■ **TASK ITEM**
In the Vice President's speech at the September 2016 Chamber of Commerce lunch, which years does the Medium Term Financial Plan cover?

■ **SELECTED EXTRACT**
September 2016 Chamber of Commerce Lunch – Vice President's Speech

Tuesday 6 September 14:00

Welcome to September's Chamber of Commerce Lunch, our first one after the summer break and 111 days left to Christmas(!). We only found out on Sunday that our President Kristina Le Feuvre was going to be unable to welcome you today as advertised, but I am honoured to step in as is my job as your Vice President and address you today.

So It's been a pretty interesting few months for Jersey and the UK.

There I was on the morning of the 24th June knowing I had a raft of interviews that day to give, detailing Chamber's opinion of the result of the Brexit vote.

We knew it would be close, but as 4am rolled by and the sun started to rise, it was clear we would be looking at a very different result that we were expecting.  Scratch the notes I'd done indicating the result was as expected and that we could not get back to some sort of normality and started to work out what was likely to happen post Brexit vote and what it means for Jersey.

And here we are 10 weeks later and still asking the same question.

What does Brexit mean for Jersey?

The recent Medium Term Financial Plan (MTFP) was lodged at the end of June and is due to be debated by our politicians at the end of this month.  This MTFP sets out the income and expenditure plan for the States from 2017 to 2019.

■ **RECORD EXCERPTS**
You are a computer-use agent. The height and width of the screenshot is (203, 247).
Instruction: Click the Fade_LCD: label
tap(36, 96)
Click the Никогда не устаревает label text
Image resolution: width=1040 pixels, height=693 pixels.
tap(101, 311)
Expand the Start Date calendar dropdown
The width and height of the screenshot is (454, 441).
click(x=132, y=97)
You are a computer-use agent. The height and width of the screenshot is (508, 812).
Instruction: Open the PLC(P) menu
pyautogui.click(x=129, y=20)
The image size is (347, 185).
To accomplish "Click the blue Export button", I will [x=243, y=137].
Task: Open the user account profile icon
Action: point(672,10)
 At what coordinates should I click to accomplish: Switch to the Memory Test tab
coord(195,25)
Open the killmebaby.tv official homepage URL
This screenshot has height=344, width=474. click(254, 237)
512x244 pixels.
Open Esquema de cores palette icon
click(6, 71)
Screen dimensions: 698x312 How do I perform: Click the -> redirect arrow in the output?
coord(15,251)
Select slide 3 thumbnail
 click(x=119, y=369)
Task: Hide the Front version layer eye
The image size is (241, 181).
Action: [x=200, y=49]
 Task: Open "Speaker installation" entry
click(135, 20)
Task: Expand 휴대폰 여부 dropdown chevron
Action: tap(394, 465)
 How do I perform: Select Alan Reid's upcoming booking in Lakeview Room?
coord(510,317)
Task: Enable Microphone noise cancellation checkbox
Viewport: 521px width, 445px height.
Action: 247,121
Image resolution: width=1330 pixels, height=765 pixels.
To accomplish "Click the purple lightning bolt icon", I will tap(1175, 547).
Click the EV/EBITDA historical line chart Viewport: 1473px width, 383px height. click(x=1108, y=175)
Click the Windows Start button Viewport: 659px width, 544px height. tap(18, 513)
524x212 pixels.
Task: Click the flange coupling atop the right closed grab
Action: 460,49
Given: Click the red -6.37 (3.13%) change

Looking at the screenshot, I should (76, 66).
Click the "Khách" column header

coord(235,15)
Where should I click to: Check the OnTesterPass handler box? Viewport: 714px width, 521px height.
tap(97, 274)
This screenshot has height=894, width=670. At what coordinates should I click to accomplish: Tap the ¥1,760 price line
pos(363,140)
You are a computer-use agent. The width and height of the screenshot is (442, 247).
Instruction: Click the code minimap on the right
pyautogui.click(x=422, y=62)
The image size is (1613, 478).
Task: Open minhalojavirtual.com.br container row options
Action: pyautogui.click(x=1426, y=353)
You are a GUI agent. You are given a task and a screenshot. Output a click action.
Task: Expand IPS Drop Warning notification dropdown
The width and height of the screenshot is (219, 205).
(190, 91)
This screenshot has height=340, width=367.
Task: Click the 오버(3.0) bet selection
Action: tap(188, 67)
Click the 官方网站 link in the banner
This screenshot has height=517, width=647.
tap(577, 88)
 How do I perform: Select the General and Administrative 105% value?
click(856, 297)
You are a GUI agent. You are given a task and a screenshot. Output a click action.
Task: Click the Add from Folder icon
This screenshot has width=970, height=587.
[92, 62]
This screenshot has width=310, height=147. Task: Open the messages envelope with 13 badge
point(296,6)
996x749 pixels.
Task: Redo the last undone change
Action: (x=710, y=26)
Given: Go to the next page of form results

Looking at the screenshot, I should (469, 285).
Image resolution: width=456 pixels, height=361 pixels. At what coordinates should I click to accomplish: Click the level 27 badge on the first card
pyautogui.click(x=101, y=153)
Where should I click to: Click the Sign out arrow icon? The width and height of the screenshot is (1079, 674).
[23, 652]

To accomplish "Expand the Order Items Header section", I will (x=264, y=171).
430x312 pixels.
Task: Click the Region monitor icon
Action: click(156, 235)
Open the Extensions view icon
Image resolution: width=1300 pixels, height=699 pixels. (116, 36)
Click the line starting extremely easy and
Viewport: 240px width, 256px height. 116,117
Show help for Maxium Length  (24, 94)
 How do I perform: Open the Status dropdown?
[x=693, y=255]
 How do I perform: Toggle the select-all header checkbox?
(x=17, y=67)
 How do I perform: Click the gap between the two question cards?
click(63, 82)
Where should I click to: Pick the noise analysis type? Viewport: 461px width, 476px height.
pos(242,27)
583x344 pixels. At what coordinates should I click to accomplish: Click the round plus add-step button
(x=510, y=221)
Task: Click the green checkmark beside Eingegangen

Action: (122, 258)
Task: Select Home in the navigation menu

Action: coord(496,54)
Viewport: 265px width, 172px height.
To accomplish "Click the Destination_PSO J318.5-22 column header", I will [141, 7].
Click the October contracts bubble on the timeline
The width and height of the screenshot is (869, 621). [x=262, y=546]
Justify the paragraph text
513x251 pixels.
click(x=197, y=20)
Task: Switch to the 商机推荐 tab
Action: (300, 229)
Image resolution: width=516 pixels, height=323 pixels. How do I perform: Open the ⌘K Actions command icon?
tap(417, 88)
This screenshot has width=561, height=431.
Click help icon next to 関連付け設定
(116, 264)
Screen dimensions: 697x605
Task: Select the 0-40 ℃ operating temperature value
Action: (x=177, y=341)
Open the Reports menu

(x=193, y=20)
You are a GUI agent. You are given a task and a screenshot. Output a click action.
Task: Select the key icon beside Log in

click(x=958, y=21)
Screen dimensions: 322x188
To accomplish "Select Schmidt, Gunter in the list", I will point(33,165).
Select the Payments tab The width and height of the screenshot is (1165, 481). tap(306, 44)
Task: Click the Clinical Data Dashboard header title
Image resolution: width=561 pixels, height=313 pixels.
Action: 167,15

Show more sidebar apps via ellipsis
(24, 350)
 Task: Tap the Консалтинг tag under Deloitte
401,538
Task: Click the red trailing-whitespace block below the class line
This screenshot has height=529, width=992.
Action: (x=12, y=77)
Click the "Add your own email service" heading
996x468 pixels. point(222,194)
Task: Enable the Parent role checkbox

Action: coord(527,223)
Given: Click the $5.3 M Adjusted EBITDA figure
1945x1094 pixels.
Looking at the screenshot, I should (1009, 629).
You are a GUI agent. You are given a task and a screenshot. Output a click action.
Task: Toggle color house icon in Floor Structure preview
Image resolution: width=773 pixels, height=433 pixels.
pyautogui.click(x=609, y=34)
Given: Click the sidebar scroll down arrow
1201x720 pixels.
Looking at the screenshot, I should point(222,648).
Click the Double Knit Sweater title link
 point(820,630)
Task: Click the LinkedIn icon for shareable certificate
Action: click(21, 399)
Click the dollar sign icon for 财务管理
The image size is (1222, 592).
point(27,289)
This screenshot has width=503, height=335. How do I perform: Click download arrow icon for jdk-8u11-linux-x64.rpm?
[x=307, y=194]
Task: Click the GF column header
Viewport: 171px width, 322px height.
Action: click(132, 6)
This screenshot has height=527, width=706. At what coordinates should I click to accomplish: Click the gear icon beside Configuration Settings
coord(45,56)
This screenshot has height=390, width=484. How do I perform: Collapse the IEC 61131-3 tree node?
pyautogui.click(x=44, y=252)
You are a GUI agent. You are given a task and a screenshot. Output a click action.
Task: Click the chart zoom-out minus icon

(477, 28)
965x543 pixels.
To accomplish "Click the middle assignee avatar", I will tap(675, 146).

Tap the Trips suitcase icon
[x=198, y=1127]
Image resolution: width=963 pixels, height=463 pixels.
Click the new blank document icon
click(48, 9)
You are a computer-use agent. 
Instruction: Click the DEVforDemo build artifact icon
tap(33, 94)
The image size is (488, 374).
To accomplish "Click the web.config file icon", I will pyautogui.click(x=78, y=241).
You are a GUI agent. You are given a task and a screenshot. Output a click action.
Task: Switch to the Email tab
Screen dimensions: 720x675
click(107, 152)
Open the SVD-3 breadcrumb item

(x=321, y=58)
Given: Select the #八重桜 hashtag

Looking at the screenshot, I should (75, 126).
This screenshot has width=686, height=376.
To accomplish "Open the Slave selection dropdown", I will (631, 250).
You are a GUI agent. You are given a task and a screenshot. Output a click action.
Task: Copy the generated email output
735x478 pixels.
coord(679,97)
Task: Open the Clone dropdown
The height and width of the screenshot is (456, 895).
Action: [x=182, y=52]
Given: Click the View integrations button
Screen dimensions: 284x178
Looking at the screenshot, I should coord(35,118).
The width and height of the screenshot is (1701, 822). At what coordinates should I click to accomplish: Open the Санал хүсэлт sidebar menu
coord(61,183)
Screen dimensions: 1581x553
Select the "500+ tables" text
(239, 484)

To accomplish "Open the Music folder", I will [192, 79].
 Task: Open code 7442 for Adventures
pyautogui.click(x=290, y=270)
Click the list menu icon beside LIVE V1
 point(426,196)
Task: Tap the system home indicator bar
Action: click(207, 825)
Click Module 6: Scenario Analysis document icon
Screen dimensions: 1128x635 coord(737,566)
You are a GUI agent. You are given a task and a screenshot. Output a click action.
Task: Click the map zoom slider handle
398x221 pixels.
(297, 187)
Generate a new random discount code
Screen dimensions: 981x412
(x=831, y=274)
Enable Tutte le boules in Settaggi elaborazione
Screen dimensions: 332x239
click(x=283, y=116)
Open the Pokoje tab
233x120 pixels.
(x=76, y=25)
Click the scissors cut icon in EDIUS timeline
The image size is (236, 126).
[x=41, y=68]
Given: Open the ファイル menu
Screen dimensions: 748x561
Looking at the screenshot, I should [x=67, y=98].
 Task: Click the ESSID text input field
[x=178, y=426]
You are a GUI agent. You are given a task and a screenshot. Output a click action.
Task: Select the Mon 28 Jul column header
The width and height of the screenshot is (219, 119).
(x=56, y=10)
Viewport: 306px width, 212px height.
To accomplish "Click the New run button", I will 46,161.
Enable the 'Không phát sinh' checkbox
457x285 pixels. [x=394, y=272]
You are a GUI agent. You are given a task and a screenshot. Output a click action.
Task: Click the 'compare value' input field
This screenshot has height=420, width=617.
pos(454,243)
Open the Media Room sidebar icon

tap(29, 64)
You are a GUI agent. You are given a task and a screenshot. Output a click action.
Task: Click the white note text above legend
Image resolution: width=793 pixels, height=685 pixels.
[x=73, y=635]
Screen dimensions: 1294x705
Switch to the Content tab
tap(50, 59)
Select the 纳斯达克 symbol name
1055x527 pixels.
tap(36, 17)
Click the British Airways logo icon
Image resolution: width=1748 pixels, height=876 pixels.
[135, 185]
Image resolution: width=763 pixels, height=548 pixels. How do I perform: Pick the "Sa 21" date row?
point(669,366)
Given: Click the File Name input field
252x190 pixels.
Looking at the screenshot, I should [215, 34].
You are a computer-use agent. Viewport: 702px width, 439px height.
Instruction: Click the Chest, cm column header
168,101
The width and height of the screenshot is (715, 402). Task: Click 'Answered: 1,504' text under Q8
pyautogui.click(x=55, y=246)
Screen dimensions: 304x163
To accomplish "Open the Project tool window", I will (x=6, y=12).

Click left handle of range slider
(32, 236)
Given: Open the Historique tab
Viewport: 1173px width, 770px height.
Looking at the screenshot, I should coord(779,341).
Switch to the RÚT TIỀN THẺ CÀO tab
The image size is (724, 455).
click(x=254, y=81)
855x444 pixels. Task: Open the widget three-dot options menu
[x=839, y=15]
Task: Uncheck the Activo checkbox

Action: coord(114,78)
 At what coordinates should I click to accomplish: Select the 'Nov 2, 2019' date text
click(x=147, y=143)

■ **TASK SOLUTION**
2017 to 2019.